DE Myles Cole is Texas Tech's best draft prospect
There won't be any Red Raiders taken in the first two days of the draft unless something unexpected happens. That's because the best prospect the Red Raiders have is a player who hardly made an impact at the college level, Myles Cole.
With only 85 career tackles in six years as a collegiate, he managed to rack up only 5 sacks in his career. However, his size might be enough to make an NFL team take a late chance on him as a developmental player.
At 6-foot-5 and 272 pounds, he already has the size of a prototypical NFL defensive end and that might get him drafted. Of course, if he is taken, it will be late on day three, likely in the sixth or seventh round. In the end, he probably will hear his name called in the final round as some team desperate for help at DE decides to give him a look with a pick that doesn't carry much value.

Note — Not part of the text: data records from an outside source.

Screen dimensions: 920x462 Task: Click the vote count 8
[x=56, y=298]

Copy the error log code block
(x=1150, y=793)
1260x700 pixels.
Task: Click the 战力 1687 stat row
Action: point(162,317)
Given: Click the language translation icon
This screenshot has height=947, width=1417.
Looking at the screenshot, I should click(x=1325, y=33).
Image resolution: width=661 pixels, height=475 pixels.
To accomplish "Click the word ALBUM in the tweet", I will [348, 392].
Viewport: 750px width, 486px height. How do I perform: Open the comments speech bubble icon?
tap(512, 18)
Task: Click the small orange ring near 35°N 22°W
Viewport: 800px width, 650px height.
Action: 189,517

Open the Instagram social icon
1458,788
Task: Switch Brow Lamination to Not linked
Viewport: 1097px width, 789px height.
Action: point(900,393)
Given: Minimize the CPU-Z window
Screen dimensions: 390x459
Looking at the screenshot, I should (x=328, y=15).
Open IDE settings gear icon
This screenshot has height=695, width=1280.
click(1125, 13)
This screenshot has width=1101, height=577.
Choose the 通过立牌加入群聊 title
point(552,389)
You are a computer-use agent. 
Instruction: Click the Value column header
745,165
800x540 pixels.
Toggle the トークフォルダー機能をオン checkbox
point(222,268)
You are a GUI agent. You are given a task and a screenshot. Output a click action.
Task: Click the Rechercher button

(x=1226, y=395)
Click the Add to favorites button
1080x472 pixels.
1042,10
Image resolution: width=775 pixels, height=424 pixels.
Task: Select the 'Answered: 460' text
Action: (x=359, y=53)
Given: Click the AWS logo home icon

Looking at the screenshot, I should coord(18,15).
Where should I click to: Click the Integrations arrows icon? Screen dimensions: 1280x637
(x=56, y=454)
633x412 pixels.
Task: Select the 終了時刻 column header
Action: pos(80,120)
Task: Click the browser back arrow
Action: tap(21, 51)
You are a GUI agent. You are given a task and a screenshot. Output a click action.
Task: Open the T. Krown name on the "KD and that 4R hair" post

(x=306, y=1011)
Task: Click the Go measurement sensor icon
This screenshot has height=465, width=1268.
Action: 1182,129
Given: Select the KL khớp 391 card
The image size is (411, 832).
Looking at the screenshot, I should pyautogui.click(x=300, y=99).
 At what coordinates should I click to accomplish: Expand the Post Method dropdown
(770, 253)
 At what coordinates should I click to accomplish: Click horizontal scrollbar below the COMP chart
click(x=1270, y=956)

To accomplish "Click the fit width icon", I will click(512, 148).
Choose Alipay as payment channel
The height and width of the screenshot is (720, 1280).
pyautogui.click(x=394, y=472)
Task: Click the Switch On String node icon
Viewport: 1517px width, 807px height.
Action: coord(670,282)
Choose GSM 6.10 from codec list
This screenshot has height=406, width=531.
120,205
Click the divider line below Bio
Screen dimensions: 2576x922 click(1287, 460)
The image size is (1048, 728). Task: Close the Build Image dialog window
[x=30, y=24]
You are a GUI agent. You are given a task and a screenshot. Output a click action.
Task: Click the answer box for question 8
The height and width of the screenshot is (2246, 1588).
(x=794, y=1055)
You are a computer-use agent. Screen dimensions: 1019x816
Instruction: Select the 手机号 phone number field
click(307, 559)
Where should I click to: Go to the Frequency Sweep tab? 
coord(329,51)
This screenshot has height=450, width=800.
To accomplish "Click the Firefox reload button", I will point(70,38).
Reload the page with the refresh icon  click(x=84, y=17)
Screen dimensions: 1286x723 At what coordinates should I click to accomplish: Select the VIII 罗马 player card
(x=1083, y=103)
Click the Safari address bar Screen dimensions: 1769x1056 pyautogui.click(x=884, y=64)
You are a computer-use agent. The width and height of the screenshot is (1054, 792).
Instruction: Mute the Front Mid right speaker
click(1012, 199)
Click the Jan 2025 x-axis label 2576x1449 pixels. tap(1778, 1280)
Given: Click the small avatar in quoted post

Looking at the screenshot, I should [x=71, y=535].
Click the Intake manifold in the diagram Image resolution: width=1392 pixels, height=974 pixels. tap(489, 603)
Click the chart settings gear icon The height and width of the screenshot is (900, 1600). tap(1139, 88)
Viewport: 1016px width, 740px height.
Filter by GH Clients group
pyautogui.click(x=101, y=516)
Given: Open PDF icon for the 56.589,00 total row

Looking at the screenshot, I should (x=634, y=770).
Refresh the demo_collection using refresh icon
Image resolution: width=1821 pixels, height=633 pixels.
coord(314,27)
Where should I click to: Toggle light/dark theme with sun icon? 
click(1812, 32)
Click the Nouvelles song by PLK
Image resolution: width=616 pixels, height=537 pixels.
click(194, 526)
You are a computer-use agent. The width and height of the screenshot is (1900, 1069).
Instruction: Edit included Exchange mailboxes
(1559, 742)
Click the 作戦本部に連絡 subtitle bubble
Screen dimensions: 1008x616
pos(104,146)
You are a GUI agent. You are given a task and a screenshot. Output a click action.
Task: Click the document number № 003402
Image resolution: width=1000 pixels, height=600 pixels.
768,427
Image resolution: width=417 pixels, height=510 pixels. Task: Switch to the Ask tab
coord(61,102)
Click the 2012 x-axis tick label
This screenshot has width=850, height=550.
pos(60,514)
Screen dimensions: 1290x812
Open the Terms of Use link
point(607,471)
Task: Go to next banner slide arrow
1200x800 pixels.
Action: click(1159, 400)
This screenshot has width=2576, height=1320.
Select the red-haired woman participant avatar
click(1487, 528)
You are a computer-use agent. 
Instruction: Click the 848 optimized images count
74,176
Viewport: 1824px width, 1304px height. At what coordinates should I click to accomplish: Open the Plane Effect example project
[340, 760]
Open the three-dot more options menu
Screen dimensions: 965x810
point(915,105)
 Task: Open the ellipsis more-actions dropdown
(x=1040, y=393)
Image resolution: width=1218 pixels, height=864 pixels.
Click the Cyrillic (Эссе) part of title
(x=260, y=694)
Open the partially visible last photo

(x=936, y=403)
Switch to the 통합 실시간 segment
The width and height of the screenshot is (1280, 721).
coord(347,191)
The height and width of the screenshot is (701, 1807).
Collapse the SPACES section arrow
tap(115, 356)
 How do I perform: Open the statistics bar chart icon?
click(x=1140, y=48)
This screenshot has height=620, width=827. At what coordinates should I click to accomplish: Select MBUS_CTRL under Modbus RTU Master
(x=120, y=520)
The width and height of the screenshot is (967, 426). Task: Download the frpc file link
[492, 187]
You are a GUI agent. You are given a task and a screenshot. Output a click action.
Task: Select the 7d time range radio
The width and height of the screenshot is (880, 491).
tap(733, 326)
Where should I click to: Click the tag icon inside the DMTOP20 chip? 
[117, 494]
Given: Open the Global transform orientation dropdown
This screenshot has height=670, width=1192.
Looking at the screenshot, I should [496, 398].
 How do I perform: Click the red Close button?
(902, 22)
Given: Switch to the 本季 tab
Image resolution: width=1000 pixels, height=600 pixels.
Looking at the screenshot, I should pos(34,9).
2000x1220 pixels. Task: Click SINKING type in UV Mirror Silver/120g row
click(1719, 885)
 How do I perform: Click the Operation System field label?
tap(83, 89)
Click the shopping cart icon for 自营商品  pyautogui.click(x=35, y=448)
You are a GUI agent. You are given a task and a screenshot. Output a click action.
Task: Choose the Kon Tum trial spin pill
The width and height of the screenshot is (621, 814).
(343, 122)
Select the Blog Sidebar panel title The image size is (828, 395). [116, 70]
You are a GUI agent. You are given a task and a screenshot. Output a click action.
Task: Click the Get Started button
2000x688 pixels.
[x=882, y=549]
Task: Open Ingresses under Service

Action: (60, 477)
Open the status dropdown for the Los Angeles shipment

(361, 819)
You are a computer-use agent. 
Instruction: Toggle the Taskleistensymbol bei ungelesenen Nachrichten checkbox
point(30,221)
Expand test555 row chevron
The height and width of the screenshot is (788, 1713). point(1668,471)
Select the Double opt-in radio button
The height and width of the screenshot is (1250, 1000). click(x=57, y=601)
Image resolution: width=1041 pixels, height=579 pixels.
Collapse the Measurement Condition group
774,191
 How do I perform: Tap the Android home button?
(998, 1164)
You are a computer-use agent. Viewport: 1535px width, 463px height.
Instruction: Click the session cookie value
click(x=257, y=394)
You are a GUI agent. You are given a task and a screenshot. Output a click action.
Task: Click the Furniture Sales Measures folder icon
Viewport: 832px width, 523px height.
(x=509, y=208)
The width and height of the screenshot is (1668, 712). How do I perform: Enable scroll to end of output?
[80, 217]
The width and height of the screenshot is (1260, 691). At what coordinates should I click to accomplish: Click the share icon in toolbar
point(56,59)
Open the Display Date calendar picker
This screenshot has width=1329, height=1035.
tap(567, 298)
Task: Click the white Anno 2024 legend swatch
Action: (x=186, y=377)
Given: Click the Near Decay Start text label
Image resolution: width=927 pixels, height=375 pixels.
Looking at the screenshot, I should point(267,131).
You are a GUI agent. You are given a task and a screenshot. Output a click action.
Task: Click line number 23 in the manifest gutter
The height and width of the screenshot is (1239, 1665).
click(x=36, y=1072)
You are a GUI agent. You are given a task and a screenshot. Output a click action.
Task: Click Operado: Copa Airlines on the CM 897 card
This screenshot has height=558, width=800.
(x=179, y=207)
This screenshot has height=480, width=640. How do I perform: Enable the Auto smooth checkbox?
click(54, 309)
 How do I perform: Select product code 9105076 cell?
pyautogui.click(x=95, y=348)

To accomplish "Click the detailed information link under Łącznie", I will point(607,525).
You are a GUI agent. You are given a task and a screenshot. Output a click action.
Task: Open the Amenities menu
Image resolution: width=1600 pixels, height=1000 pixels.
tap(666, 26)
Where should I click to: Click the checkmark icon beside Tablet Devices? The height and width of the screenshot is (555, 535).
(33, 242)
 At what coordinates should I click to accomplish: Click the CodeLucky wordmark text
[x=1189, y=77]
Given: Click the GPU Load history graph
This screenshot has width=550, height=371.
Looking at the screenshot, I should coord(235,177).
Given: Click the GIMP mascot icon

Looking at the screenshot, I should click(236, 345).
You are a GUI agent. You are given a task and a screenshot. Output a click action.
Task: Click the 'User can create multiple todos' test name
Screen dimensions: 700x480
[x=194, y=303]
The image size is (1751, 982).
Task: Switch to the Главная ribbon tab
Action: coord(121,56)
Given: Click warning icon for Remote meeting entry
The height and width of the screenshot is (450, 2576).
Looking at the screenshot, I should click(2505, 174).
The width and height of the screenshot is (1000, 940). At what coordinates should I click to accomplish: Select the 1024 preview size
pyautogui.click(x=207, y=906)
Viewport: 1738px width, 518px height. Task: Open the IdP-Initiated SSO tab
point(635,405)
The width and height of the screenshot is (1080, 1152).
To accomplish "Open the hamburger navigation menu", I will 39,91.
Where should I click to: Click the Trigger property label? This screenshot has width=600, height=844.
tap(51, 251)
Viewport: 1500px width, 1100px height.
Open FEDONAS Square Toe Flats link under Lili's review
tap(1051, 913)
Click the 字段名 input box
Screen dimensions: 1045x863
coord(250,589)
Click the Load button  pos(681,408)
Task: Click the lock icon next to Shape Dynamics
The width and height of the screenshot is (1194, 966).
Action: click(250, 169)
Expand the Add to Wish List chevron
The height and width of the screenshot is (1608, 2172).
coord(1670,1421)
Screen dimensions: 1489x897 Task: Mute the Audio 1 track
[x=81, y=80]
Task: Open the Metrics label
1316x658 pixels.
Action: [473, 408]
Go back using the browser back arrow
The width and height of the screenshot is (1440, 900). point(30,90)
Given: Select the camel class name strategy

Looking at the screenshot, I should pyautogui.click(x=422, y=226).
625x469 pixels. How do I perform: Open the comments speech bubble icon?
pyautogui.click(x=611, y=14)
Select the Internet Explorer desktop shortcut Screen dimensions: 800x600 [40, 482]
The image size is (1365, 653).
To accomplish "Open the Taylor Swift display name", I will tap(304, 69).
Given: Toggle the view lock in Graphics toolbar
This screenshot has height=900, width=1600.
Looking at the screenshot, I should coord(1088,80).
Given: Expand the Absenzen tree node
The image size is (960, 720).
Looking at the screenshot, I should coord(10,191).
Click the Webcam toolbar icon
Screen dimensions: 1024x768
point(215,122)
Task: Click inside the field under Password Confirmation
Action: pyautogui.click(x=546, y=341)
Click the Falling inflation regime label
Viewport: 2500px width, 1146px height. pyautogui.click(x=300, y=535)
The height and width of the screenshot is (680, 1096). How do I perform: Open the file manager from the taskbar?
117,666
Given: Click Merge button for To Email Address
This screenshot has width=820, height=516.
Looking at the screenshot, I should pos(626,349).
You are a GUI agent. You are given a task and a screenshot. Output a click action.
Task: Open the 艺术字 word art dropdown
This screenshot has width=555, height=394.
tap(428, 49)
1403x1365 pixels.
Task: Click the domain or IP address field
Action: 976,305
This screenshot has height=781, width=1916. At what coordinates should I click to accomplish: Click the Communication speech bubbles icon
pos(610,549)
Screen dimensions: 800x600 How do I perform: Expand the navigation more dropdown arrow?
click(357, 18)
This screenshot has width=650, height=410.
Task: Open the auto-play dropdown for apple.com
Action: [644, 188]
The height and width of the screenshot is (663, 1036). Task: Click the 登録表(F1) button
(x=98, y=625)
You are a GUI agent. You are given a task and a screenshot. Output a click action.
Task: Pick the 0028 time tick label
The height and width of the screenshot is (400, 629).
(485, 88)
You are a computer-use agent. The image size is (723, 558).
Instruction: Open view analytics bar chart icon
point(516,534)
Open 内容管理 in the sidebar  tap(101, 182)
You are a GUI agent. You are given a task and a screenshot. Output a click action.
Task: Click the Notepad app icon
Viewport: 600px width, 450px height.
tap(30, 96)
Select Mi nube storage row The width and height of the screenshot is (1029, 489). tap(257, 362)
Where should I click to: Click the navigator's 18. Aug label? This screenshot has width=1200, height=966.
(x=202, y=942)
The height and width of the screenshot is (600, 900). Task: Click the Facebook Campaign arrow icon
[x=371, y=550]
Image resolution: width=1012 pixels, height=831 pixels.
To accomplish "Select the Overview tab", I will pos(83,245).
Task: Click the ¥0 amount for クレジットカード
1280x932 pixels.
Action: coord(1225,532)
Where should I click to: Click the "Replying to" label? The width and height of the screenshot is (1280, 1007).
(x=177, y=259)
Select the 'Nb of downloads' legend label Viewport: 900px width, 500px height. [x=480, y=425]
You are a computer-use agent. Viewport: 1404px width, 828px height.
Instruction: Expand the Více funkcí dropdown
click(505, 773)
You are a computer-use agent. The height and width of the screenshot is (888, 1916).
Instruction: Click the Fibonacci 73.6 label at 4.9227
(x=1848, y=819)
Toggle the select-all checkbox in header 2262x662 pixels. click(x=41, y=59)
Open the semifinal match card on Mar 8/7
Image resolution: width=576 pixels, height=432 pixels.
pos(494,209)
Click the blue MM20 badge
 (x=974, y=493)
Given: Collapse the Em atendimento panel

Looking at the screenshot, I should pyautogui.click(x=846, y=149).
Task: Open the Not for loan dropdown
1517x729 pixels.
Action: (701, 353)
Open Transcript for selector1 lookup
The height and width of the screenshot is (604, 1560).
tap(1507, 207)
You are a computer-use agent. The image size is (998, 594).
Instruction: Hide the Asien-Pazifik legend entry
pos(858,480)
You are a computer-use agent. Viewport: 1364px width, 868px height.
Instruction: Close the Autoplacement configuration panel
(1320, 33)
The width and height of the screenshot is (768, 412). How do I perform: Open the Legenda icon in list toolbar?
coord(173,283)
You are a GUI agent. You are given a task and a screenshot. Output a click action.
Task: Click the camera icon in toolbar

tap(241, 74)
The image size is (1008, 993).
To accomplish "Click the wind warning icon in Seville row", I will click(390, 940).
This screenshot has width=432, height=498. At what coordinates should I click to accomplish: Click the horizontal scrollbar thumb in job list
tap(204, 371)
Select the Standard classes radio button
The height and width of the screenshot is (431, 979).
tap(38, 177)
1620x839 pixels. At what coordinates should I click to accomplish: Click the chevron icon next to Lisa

DT Jaylon Hutchings is likely to be an undrafted free agent
Jaylon Hutchings was one of the most productive defensive tackles to come through Lubbock in recent years. He ended his time as a Red Raider with 190 tackles and 11 sacks as the anchor of the defensive line.
The former high school running back is a great athlete with tons of strength to move offensive linemen around. He's also fairly polished as a pass rusher when compared to other players at his position.
However, his pass-rush abilities come down to just one move, his spin. He'll need a bigger back of tricks in the NFL. What's more, he wasn't the type of defensive tackle that took over games at the NCAA level meaning he doesn't have star potential at the next level. That's why Hutchings will likely have to go the undrafted free-agent route to get his shot on Sundays.
Will Baylor Cupp's potential earn the Texas Tech tight end a shot in the NFL?
Like Cole, former Texas Tech tight end Baylor Cupp doesn't have the productivity to be a primo draft prospect but his physical tools might get him a look. At 6-foot-6 and 260 pounds, he runs well for his size and those attributes might intrigue an NFL team.
However, Cupp was often injured during his NCAA career at Tech and previously at Texas A&M and that could be held against him. What's more, he enters the Draft with only 23 career receptions for 246 yards and four scores. That's not a very impressive body of work and as a result, he'll likely go undrafted as well.
Punter Austin McNamara could keep Texas Tech's Draft streak alive
The Red Raiders might find that their best NFL prospect is punter Austin McNamara. That's because of all the players on the 2023 roster, the Arizona native was the best at his job when compared to his peers across the nation.
In his Texas Tech career, he never averaged fewer than 44.3 yards per punt for a season. What's more, he averaged at least 45 yards per kick in four seasons.
Punters don't usually get drafted unless they are special talents, though. Thus, McNamara isn't likely to hear his name called but if he does, it will be in the seventh round when teams are willing to spend a pick on a kicker.